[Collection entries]
⟨

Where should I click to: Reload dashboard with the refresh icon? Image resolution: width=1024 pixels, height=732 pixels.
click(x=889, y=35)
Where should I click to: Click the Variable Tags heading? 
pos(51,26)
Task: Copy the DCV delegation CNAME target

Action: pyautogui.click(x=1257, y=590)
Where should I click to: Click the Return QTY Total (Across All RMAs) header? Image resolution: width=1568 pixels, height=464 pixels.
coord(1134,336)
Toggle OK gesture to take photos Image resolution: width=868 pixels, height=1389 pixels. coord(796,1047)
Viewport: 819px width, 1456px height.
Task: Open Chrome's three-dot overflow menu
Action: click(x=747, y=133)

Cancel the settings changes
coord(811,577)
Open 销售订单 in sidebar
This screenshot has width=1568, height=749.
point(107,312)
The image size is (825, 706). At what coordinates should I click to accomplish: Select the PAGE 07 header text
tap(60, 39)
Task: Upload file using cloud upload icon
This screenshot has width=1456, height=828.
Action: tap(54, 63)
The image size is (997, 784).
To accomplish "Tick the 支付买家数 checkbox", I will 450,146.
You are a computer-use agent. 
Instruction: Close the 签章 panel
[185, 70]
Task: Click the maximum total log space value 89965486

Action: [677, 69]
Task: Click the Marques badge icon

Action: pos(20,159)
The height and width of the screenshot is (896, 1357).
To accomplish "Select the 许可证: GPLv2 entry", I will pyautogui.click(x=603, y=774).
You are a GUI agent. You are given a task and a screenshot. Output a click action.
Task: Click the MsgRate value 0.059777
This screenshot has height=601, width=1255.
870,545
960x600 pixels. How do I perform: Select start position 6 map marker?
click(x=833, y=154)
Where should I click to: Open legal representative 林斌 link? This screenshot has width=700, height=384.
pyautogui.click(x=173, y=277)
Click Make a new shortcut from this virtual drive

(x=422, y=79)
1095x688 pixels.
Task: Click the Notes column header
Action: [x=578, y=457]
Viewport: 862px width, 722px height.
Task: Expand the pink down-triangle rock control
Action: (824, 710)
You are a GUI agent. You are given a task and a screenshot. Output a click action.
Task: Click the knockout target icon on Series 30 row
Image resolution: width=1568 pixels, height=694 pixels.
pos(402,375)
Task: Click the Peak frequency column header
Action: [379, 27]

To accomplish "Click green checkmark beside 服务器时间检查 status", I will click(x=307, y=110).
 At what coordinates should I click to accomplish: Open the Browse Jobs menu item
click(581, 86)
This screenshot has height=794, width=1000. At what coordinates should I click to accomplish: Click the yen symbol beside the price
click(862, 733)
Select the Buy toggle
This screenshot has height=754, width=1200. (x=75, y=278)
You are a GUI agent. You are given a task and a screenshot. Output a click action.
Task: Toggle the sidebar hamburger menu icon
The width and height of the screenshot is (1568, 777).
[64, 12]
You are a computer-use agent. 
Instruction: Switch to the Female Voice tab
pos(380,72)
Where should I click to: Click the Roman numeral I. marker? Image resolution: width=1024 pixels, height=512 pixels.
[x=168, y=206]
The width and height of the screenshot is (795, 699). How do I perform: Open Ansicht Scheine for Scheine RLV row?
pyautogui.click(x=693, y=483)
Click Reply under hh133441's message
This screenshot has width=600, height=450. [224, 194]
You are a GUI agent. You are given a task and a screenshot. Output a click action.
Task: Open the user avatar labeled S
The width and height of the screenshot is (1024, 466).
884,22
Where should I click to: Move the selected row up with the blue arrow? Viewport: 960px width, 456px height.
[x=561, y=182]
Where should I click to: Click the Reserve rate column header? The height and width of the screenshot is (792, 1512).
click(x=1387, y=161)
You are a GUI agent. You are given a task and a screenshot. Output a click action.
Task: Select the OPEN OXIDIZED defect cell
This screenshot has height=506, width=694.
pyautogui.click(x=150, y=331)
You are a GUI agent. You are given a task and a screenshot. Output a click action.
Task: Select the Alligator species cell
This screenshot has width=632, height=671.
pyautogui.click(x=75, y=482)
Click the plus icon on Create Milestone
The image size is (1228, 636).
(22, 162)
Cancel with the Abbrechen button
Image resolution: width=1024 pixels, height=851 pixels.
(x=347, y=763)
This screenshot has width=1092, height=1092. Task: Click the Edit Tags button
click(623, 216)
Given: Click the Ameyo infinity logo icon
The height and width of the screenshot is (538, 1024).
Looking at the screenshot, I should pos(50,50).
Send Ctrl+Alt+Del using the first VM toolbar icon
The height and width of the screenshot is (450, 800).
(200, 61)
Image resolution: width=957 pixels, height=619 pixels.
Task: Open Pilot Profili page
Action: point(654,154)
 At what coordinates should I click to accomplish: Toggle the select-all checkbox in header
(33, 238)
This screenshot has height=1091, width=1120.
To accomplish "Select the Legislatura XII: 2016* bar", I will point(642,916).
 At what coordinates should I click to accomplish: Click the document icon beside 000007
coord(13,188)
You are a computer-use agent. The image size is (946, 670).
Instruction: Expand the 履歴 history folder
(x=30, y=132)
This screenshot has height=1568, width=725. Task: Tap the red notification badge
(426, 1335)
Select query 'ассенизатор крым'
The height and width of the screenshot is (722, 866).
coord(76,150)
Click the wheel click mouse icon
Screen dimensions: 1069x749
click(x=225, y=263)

⟩

§ WHAT TO WORK ON: Write every record above out again exactly as it stands.

§ SOLUTION FOR THIS EXERCISE:
Where should I click to: Reload dashboard with the refresh icon? Image resolution: width=1024 pixels, height=732 pixels.
click(x=889, y=35)
Where should I click to: Click the Variable Tags heading? 
pos(51,26)
Task: Copy the DCV delegation CNAME target

Action: pyautogui.click(x=1257, y=590)
Where should I click to: Click the Return QTY Total (Across All RMAs) header? Image resolution: width=1568 pixels, height=464 pixels.
coord(1134,336)
Toggle OK gesture to take photos Image resolution: width=868 pixels, height=1389 pixels. coord(796,1047)
Viewport: 819px width, 1456px height.
Task: Open Chrome's three-dot overflow menu
Action: click(x=747, y=133)

Cancel the settings changes
coord(811,577)
Open 销售订单 in sidebar
This screenshot has width=1568, height=749.
point(107,312)
The image size is (825, 706). At what coordinates should I click to accomplish: Select the PAGE 07 header text
tap(60, 39)
Task: Upload file using cloud upload icon
This screenshot has width=1456, height=828.
Action: tap(54, 63)
The image size is (997, 784).
To accomplish "Tick the 支付买家数 checkbox", I will 450,146.
You are a computer-use agent. 
Instruction: Close the 签章 panel
[185, 70]
Task: Click the maximum total log space value 89965486

Action: [677, 69]
Task: Click the Marques badge icon

Action: pos(20,159)
The height and width of the screenshot is (896, 1357).
To accomplish "Select the 许可证: GPLv2 entry", I will pyautogui.click(x=603, y=774).
You are a GUI agent. You are given a task and a screenshot. Output a click action.
Task: Click the MsgRate value 0.059777
This screenshot has height=601, width=1255.
870,545
960x600 pixels. How do I perform: Select start position 6 map marker?
click(x=833, y=154)
Where should I click to: Open legal representative 林斌 link? This screenshot has width=700, height=384.
pyautogui.click(x=173, y=277)
Click Make a new shortcut from this virtual drive

(x=422, y=79)
1095x688 pixels.
Task: Click the Notes column header
Action: [x=578, y=457]
Viewport: 862px width, 722px height.
Task: Expand the pink down-triangle rock control
Action: (824, 710)
You are a GUI agent. You are given a task and a screenshot. Output a click action.
Task: Click the knockout target icon on Series 30 row
Image resolution: width=1568 pixels, height=694 pixels.
pos(402,375)
Task: Click the Peak frequency column header
Action: [379, 27]

To accomplish "Click green checkmark beside 服务器时间检查 status", I will click(x=307, y=110).
 At what coordinates should I click to accomplish: Open the Browse Jobs menu item
click(581, 86)
This screenshot has height=794, width=1000. At what coordinates should I click to accomplish: Click the yen symbol beside the price
click(862, 733)
Select the Buy toggle
This screenshot has height=754, width=1200. (x=75, y=278)
You are a GUI agent. You are given a task and a screenshot. Output a click action.
Task: Toggle the sidebar hamburger menu icon
The width and height of the screenshot is (1568, 777).
[64, 12]
You are a computer-use agent. 
Instruction: Switch to the Female Voice tab
pos(380,72)
Where should I click to: Click the Roman numeral I. marker? Image resolution: width=1024 pixels, height=512 pixels.
[x=168, y=206]
The width and height of the screenshot is (795, 699). How do I perform: Open Ansicht Scheine for Scheine RLV row?
pyautogui.click(x=693, y=483)
Click Reply under hh133441's message
This screenshot has width=600, height=450. [224, 194]
You are a GUI agent. You are given a task and a screenshot. Output a click action.
Task: Open the user avatar labeled S
The width and height of the screenshot is (1024, 466).
884,22
Where should I click to: Move the selected row up with the blue arrow? Viewport: 960px width, 456px height.
[x=561, y=182]
Where should I click to: Click the Reserve rate column header? The height and width of the screenshot is (792, 1512).
click(x=1387, y=161)
You are a GUI agent. You are given a task and a screenshot. Output a click action.
Task: Select the OPEN OXIDIZED defect cell
This screenshot has height=506, width=694.
pyautogui.click(x=150, y=331)
You are a GUI agent. You are given a task and a screenshot. Output a click action.
Task: Select the Alligator species cell
This screenshot has width=632, height=671.
pyautogui.click(x=75, y=482)
Click the plus icon on Create Milestone
The image size is (1228, 636).
(22, 162)
Cancel with the Abbrechen button
Image resolution: width=1024 pixels, height=851 pixels.
(x=347, y=763)
This screenshot has width=1092, height=1092. Task: Click the Edit Tags button
click(623, 216)
Given: Click the Ameyo infinity logo icon
The height and width of the screenshot is (538, 1024).
Looking at the screenshot, I should pos(50,50).
Send Ctrl+Alt+Del using the first VM toolbar icon
The height and width of the screenshot is (450, 800).
(200, 61)
Image resolution: width=957 pixels, height=619 pixels.
Task: Open Pilot Profili page
Action: point(654,154)
 At what coordinates should I click to accomplish: Toggle the select-all checkbox in header
(33, 238)
This screenshot has height=1091, width=1120.
To accomplish "Select the Legislatura XII: 2016* bar", I will point(642,916).
 At what coordinates should I click to accomplish: Click the document icon beside 000007
coord(13,188)
You are a computer-use agent. The image size is (946, 670).
Instruction: Expand the 履歴 history folder
(x=30, y=132)
This screenshot has height=1568, width=725. Task: Tap the red notification badge
(426, 1335)
Select query 'ассенизатор крым'
The height and width of the screenshot is (722, 866).
coord(76,150)
Click the wheel click mouse icon
Screen dimensions: 1069x749
click(x=225, y=263)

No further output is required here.